Reproduce verbatim the final portion of the material below, from the line containing "You are a computer-use agent. Screen dimensions: 1901x973" through its last line, and nothing else.

# Given records
········

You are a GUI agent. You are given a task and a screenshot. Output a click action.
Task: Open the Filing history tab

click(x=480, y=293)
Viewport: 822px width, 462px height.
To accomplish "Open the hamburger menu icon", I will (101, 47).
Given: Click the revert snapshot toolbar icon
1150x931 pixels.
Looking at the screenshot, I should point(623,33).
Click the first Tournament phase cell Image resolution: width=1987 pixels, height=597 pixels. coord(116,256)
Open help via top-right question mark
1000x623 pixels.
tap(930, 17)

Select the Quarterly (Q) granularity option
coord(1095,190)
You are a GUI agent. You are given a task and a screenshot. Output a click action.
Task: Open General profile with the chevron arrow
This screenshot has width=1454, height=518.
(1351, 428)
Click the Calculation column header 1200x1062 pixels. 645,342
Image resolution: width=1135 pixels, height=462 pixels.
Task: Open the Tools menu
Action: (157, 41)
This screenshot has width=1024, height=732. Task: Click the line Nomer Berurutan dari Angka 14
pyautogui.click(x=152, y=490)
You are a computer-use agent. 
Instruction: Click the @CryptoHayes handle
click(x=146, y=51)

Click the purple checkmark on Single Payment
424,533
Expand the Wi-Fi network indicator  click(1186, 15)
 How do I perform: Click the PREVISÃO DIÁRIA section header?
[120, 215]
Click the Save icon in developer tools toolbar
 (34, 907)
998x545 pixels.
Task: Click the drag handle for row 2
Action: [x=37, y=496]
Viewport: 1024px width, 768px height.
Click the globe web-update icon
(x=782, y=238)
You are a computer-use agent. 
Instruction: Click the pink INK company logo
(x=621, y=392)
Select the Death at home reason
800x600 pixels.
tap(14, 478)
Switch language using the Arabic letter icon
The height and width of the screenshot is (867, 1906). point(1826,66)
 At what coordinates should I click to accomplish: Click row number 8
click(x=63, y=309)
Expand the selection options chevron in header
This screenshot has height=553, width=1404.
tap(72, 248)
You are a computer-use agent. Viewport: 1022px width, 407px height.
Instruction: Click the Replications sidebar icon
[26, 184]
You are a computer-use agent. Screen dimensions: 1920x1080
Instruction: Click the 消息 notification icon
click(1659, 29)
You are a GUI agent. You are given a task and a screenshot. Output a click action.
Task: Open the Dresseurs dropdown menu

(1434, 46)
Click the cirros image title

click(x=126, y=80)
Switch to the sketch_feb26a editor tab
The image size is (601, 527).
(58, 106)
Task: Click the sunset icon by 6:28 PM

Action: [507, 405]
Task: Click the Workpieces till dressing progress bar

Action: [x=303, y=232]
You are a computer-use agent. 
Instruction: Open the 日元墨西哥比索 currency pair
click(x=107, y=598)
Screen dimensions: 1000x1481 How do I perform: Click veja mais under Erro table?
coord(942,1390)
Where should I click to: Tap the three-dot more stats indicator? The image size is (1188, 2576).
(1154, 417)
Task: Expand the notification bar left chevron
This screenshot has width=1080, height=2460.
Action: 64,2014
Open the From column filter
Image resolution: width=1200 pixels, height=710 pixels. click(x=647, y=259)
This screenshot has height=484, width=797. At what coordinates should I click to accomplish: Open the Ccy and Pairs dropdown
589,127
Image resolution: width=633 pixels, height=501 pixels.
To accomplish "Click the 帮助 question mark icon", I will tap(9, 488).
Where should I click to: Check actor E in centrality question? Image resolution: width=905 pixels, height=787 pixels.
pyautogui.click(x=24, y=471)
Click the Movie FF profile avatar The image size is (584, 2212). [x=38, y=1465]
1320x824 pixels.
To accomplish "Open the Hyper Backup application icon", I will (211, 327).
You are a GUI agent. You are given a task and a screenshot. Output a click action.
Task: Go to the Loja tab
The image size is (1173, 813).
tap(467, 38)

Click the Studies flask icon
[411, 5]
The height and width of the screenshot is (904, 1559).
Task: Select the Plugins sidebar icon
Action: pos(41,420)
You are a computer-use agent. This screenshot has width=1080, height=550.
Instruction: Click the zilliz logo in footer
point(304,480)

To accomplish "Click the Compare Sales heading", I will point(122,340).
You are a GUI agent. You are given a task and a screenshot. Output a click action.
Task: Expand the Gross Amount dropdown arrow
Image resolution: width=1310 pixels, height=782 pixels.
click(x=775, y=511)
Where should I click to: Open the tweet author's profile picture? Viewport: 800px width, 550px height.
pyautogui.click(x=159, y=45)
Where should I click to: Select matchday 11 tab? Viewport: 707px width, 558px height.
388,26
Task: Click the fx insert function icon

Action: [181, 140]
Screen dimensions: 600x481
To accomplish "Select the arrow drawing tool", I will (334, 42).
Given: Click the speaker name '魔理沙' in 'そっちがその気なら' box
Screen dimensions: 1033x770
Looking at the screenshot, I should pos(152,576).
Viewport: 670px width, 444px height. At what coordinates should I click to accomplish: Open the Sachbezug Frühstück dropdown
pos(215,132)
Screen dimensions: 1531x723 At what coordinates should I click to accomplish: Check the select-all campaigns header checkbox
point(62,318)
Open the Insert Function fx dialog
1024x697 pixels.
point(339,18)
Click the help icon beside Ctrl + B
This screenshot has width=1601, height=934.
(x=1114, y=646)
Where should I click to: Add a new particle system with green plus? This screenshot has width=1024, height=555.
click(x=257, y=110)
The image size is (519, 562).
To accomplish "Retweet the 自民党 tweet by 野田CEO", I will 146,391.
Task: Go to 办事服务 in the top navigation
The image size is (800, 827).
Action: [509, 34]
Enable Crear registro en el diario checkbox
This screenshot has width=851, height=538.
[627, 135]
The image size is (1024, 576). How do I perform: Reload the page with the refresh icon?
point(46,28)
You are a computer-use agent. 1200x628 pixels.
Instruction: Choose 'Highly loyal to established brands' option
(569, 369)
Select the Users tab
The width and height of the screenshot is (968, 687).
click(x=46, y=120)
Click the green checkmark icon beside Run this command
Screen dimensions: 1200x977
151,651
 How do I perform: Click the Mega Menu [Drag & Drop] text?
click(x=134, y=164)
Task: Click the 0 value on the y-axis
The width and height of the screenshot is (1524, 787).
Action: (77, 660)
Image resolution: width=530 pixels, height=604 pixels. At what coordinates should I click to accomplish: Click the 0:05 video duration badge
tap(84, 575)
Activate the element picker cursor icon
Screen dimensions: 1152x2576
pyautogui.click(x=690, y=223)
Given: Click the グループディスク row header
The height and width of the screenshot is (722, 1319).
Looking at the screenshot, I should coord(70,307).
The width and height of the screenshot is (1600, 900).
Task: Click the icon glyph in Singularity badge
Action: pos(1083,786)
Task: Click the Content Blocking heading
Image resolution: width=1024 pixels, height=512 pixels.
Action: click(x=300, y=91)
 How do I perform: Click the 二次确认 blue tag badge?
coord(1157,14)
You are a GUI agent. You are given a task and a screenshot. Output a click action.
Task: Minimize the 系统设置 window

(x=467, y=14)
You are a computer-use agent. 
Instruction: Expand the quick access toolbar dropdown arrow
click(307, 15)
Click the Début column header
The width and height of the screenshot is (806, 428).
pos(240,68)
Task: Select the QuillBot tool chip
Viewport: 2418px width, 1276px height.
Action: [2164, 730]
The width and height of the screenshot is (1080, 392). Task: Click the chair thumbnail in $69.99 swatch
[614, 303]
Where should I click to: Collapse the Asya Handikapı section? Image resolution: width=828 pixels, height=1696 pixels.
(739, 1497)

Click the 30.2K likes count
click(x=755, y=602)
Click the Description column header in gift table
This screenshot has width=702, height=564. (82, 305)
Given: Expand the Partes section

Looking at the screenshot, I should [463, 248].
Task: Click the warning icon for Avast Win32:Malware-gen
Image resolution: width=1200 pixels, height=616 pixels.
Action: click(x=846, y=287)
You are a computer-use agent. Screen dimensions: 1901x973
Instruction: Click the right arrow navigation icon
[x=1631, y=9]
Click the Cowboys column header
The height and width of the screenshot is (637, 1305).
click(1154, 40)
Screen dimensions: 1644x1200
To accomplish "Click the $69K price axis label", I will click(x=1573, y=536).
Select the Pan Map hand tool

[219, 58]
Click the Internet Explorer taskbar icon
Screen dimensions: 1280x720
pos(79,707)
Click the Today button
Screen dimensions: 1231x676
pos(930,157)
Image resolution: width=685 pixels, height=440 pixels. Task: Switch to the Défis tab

········

# Answer
You are a computer-use agent. Screen dimensions: 1901x973
Instruction: Click the right arrow navigation icon
[x=1631, y=9]
Click the Cowboys column header
The height and width of the screenshot is (637, 1305).
click(1154, 40)
Screen dimensions: 1644x1200
To accomplish "Click the $69K price axis label", I will click(x=1573, y=536).
Select the Pan Map hand tool

[219, 58]
Click the Internet Explorer taskbar icon
Screen dimensions: 1280x720
pos(79,707)
Click the Today button
Screen dimensions: 1231x676
pos(930,157)
Image resolution: width=685 pixels, height=440 pixels. Task: Switch to the Défis tab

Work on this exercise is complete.